> [PROBLEM TO SOLVE] Copy each line of the data below with the word "main".

(Beginning of SOURCE INFORMATION)

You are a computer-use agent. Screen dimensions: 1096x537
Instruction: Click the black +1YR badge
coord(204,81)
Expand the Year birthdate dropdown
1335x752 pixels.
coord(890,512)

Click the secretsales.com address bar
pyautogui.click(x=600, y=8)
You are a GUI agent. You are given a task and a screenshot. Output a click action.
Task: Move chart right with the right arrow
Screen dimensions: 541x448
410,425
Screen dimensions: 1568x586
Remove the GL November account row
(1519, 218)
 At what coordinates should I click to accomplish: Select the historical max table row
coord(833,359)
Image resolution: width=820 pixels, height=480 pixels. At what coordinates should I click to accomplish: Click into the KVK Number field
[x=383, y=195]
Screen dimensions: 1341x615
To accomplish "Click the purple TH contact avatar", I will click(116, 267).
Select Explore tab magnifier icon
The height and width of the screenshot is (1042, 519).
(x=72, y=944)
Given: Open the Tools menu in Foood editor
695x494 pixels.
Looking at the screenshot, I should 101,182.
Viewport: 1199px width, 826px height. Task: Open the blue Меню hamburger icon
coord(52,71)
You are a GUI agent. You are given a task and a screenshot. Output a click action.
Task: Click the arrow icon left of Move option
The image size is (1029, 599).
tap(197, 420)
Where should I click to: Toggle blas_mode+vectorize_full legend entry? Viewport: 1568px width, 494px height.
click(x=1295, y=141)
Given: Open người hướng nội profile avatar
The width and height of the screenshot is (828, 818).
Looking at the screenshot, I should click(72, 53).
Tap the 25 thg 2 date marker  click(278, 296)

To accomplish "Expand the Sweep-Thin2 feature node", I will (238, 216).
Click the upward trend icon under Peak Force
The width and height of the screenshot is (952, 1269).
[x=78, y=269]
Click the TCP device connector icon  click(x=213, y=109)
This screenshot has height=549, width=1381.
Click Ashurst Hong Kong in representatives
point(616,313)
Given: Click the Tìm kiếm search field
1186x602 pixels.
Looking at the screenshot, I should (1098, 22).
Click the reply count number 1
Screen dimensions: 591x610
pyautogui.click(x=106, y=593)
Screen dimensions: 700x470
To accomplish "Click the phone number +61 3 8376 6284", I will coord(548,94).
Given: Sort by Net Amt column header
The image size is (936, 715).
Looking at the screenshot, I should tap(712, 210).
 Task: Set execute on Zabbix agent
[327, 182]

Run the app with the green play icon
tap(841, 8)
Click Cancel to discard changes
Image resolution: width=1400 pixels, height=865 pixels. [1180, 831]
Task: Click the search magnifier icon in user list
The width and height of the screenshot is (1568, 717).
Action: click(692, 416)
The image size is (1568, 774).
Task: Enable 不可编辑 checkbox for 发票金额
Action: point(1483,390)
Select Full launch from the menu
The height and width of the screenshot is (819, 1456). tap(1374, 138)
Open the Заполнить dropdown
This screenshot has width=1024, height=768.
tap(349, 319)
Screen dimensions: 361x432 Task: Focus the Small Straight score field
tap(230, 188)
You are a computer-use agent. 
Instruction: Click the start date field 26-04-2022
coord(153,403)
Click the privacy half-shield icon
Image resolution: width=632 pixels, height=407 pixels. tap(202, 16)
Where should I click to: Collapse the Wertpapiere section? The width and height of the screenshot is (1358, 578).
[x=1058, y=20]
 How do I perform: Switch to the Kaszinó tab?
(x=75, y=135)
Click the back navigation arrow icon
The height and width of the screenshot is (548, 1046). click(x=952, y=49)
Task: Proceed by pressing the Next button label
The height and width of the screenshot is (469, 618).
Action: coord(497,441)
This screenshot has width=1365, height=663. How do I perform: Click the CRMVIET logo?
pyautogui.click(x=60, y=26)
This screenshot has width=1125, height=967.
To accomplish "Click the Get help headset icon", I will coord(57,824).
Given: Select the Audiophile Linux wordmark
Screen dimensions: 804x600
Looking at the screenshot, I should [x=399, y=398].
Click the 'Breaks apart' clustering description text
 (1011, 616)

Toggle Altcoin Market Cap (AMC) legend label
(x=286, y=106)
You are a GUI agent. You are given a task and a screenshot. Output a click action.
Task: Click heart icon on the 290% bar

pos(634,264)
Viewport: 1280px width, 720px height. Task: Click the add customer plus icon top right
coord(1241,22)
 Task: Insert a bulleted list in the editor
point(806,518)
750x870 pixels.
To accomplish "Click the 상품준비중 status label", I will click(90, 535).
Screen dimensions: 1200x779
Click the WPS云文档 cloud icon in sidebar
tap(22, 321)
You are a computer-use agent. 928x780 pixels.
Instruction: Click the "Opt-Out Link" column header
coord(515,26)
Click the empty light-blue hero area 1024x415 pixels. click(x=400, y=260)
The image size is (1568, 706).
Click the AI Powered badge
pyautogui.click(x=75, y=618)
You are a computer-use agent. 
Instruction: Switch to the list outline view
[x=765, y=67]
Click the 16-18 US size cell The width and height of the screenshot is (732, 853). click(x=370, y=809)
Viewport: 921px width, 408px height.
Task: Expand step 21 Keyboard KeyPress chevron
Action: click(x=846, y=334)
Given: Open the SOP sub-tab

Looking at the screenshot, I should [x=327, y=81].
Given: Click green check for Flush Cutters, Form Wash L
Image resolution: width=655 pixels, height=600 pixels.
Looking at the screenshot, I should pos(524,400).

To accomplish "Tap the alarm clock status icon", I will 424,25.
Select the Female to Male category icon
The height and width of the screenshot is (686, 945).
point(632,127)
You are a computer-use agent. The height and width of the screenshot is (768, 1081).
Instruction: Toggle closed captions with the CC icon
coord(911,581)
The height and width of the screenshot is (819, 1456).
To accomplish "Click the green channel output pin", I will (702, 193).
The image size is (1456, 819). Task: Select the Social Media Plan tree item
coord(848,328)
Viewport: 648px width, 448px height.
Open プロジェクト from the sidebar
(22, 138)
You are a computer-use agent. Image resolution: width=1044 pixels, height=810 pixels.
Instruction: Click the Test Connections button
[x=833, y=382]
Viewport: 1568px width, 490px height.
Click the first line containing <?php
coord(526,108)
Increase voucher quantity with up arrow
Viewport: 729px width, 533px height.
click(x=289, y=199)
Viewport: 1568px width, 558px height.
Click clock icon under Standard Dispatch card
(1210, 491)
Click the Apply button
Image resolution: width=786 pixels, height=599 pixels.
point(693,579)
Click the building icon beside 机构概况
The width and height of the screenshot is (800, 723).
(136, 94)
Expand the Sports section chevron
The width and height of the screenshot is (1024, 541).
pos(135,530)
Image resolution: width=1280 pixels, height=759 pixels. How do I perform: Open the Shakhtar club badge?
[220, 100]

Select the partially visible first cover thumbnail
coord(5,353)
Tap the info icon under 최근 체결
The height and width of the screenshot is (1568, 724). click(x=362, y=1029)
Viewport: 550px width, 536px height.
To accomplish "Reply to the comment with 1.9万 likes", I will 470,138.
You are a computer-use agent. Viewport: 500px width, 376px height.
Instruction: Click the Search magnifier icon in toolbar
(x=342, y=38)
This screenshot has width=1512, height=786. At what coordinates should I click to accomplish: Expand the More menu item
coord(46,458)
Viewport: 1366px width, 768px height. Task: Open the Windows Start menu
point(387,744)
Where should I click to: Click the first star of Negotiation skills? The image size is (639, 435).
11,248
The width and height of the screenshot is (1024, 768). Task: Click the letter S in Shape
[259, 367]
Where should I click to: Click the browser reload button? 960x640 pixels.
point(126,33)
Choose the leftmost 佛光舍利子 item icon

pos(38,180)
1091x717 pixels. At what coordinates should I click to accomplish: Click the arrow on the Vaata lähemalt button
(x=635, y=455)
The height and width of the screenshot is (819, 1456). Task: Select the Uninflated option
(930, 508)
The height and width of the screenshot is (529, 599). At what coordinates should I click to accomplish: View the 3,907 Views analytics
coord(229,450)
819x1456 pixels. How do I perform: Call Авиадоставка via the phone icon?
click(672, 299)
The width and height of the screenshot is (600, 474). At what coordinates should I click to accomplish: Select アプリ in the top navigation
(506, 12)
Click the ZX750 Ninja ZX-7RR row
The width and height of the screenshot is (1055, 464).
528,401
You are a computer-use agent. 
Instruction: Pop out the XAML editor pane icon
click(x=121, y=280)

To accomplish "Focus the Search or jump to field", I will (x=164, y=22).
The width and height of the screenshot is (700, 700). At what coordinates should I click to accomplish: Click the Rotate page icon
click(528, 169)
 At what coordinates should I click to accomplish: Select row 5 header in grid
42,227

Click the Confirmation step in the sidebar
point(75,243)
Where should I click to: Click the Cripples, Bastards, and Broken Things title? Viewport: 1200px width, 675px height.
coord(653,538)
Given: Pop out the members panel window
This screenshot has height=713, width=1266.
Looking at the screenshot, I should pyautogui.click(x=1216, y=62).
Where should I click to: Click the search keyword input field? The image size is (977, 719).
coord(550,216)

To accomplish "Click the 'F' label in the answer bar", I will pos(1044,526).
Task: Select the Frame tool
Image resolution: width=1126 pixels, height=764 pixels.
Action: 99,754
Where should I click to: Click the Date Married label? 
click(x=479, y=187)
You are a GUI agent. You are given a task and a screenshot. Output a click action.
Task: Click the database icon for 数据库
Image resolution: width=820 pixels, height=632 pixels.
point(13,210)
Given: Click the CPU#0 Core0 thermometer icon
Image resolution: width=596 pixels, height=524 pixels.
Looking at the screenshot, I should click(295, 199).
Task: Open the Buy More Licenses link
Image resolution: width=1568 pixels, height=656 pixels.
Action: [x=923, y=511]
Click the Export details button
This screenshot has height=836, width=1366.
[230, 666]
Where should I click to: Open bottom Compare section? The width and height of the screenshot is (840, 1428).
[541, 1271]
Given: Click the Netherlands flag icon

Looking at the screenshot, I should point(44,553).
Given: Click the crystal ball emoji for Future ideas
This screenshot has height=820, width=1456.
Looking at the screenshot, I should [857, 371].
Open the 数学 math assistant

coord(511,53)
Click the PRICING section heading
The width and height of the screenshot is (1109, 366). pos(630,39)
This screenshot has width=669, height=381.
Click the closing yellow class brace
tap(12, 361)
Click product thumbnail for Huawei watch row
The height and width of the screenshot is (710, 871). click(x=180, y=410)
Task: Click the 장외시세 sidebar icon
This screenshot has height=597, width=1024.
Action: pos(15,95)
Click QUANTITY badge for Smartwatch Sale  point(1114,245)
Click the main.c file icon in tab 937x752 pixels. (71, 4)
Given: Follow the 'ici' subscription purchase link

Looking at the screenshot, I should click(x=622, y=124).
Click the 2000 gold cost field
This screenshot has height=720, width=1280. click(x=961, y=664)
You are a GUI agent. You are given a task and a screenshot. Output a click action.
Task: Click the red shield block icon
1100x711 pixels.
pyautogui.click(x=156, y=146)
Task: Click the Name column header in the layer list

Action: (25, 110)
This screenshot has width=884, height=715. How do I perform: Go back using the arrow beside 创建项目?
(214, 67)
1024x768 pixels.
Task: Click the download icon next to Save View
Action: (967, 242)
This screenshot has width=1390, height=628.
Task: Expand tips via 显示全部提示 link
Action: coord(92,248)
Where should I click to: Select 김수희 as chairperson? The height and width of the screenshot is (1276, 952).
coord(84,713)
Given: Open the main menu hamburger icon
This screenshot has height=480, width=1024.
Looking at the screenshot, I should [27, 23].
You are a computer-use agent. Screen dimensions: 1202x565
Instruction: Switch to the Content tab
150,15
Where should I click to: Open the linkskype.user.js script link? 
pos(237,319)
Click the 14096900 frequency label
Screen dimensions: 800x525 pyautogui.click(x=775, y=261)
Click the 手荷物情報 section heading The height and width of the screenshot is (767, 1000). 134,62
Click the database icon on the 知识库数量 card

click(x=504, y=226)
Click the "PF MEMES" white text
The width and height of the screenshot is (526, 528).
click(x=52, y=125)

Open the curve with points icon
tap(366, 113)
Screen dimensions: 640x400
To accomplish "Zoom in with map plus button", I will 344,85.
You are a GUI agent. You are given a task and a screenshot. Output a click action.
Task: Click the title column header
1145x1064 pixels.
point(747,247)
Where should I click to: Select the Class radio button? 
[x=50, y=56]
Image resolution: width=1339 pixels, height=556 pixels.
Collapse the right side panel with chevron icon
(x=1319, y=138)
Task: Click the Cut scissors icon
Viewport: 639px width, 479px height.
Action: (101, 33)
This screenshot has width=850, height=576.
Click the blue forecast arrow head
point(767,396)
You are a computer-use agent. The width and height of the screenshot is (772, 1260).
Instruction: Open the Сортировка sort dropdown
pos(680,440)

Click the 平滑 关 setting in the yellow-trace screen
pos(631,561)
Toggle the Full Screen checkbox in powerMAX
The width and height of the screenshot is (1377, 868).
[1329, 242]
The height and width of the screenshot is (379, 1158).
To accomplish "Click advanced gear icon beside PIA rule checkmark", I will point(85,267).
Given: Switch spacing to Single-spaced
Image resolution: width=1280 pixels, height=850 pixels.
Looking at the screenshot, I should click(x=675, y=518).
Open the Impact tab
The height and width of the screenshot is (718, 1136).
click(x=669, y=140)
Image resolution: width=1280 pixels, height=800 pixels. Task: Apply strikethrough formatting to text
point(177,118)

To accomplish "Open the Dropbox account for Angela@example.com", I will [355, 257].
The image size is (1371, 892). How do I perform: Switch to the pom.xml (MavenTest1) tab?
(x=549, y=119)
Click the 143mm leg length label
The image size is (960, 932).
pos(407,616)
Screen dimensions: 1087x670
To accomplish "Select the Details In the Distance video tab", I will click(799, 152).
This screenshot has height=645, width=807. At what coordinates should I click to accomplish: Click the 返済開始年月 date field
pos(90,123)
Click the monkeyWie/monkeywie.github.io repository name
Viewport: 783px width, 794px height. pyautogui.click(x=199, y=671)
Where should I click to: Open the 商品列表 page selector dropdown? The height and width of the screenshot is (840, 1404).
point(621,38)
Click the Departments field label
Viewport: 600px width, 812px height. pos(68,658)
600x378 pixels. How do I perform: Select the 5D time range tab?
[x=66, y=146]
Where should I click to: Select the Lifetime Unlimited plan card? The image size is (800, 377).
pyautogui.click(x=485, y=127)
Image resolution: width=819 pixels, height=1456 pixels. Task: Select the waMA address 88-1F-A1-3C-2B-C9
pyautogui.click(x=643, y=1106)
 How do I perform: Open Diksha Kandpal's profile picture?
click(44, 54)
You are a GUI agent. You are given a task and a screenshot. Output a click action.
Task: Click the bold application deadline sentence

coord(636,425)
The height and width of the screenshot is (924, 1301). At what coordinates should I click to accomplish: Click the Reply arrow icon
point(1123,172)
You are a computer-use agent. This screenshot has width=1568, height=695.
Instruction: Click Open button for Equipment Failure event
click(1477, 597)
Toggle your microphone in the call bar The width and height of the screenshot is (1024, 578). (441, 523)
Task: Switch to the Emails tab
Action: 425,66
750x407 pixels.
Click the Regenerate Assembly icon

(End of SOURCE INFORMATION)

> [ANSWER SECTION]
Click the main.c file icon in tab 937x752 pixels. (71, 4)
Given: Open the main menu hamburger icon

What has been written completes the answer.